FDA Confirms Development of Guidance, Regulations Continuing (Slowly) During Shutdown
Posted 15 October 2013 | By
The US Food and Drug Administration (FDA) may be experiencing a partial shutdown due to the lapse in government-appropriated funding, as well as the authority to collect and spend new user fees from industry, but that hasn't entirely stopped its development of new regulations and guidance documents.
Required Guidance: Remember FDASIA?
Under the 2010 Food and Drug Administration Safety and Innovation Act (FDASIA), the agency is required to develop and implement various regulations and guidance documents by specific dates. A popular example is the much-anticipated "social media guidance," which is due out by the agency by the summer of 2014.
But with the government shutdown, Focus wondered if such guidance development would be affected and, if so, what that might mean for meeting FDASIA's requirements.
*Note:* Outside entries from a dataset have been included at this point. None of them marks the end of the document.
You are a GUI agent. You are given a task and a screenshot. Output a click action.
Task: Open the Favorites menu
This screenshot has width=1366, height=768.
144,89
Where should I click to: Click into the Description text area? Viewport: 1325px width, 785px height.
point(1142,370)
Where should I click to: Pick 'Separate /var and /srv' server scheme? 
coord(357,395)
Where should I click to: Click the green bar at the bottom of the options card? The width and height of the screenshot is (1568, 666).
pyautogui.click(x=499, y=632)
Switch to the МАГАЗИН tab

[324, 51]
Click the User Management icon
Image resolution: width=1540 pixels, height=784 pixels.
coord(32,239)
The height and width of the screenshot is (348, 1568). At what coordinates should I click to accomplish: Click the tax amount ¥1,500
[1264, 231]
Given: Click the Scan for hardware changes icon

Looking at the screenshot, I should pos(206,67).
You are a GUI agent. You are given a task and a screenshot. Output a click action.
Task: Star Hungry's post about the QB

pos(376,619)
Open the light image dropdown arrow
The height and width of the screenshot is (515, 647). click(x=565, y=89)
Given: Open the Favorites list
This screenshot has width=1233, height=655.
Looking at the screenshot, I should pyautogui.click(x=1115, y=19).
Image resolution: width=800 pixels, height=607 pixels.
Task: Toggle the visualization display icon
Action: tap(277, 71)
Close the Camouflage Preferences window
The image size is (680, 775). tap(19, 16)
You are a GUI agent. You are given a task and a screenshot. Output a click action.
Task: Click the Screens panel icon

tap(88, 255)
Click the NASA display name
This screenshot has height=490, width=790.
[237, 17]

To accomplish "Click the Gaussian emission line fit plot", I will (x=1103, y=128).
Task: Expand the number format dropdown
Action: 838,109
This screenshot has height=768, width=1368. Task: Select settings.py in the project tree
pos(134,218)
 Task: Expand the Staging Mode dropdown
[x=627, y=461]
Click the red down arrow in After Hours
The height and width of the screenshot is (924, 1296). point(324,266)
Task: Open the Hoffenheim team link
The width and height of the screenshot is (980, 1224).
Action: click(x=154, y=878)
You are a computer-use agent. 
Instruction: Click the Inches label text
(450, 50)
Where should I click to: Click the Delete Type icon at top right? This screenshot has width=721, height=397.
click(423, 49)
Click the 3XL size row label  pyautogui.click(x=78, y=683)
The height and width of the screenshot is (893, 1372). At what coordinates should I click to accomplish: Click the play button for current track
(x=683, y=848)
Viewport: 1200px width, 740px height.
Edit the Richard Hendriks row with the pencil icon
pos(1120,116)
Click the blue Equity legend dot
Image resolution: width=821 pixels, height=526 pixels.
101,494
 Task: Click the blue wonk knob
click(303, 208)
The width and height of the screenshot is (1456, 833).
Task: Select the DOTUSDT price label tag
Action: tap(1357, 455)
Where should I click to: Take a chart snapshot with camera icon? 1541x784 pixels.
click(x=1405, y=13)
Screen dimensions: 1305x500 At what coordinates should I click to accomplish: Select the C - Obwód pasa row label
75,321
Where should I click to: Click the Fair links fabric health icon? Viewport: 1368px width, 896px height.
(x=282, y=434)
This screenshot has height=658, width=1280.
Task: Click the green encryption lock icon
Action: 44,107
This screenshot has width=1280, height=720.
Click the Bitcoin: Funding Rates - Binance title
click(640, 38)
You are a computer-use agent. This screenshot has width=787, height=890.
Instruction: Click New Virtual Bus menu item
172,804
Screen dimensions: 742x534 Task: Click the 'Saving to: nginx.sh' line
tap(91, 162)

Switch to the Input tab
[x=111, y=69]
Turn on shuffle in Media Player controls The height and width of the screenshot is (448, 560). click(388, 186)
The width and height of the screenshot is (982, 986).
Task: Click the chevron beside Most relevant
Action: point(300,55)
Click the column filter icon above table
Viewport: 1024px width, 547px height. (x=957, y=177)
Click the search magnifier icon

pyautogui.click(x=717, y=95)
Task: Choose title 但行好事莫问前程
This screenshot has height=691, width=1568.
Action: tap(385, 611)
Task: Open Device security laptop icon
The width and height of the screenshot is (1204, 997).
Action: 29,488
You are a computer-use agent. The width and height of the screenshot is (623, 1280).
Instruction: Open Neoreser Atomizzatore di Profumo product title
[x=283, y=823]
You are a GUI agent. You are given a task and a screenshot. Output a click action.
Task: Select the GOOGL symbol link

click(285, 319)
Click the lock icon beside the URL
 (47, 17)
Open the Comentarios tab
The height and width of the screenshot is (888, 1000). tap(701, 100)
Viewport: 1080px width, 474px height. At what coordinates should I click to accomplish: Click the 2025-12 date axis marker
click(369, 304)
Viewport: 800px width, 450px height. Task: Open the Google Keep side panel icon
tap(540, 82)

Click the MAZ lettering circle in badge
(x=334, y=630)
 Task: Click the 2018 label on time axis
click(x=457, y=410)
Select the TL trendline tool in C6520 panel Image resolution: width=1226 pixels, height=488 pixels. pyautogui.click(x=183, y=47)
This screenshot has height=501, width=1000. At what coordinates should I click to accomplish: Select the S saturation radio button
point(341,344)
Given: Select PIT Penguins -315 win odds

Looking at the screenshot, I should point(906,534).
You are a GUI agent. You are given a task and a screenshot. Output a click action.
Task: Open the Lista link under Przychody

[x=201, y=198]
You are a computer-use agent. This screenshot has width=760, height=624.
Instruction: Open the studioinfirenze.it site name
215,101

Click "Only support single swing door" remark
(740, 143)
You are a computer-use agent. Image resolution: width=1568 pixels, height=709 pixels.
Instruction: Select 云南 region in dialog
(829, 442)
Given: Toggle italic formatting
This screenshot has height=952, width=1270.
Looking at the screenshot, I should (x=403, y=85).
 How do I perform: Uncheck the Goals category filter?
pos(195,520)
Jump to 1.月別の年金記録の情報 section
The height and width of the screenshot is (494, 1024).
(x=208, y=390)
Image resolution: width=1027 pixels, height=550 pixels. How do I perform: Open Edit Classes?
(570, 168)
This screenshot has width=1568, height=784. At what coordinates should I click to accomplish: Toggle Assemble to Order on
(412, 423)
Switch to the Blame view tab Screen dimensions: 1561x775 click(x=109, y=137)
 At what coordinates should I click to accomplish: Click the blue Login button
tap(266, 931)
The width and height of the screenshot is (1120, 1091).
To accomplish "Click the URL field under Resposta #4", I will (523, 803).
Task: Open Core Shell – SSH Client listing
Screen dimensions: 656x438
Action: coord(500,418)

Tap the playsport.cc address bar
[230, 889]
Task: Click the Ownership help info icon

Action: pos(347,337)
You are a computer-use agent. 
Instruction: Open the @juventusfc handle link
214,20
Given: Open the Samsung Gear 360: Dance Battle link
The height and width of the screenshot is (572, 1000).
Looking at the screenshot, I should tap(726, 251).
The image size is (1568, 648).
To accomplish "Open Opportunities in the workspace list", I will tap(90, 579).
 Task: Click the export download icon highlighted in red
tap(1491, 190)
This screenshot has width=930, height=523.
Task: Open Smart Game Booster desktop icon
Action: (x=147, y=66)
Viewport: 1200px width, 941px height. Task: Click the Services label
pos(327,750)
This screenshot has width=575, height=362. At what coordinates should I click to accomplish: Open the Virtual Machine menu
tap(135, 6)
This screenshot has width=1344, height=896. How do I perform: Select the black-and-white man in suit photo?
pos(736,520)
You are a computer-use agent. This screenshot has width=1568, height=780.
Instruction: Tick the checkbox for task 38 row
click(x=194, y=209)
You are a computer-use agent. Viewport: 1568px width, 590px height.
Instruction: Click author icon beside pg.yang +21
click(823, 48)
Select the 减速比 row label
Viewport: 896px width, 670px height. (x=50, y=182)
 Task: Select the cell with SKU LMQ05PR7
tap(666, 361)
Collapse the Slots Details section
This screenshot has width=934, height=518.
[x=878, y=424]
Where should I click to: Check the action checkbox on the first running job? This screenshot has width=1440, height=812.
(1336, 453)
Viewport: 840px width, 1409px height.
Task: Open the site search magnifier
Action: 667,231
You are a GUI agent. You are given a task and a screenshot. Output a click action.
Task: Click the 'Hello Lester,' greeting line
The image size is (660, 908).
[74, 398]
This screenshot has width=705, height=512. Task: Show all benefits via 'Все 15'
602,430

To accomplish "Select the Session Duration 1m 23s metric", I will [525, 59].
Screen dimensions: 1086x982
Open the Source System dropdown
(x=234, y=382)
In looking through the agency's FDASIA-Track webpage, which curates the law's requirements for the agency and the dates by which those requirements are due, it is clear that the shutdown comes at something of a fortuitous time for the agency. FDA has little in the way of statutory requirements in the coming weeks and months, which other documents that were planned for publication around this time had voluntary schedules for release.
For example, a draft guidance on custom devices had been planned for release by 30 August 2013 (but wasn't released), but is not technically due until August 2014. In another case, FDA said it would issue a proposed rule on current good manufacturing practices, also in August 2013. No specific requirements dictated its release, however. Another eight documents were due for release in September 2013, but have not been tallied by FDA as having been released.
The good news, according to FDA, is that the development of new guidance and regulations is ongoing, though at a potentially reduced rate.
When reached for comment, FDA spokeswoman Lisa Kubaska confirmed that "the Center for Drug Evaluation and Research's (CDER) Office of Regulatory Policy (ORP) is continuing to work on regulations and guidances that are within the scope of the [Prescription Drug User Fee (PDUFA)] program."
The PDUFA program was reauthorized under the 2012 FDASIA legislation, as were a host of other user fees bills like the Medical Device User Fee Act, the Generic Drug User Fee Act and the Biosimilar User Fee Act.
However, Kubaska said, "FDA activities are subject to resource constraints due to the lapse in appropriations and may be delayed in the event of a protracted lapse period."
FDA has already confirmed that such reviews are ongoing as a result of so-called "carryover" user fees from the prior year, and that each department has varying amounts of fees. CDER remains well-funded, with more than $100 million in funding in the bank, while the Center for Devices and Radiological Health (CDRH) has less than $20 million. The agency's biosimilar program has no carryover funding to use, and the agency said it would have to stop development on its biosimilar guidances.
While most deadlines appear unlikely to be affected much in the short term, the shutdown could push back some releases by weeks, and it now seems unlikely that many non-FDASIA guidance documents will see the light of day by the end of the 2013 calendar year.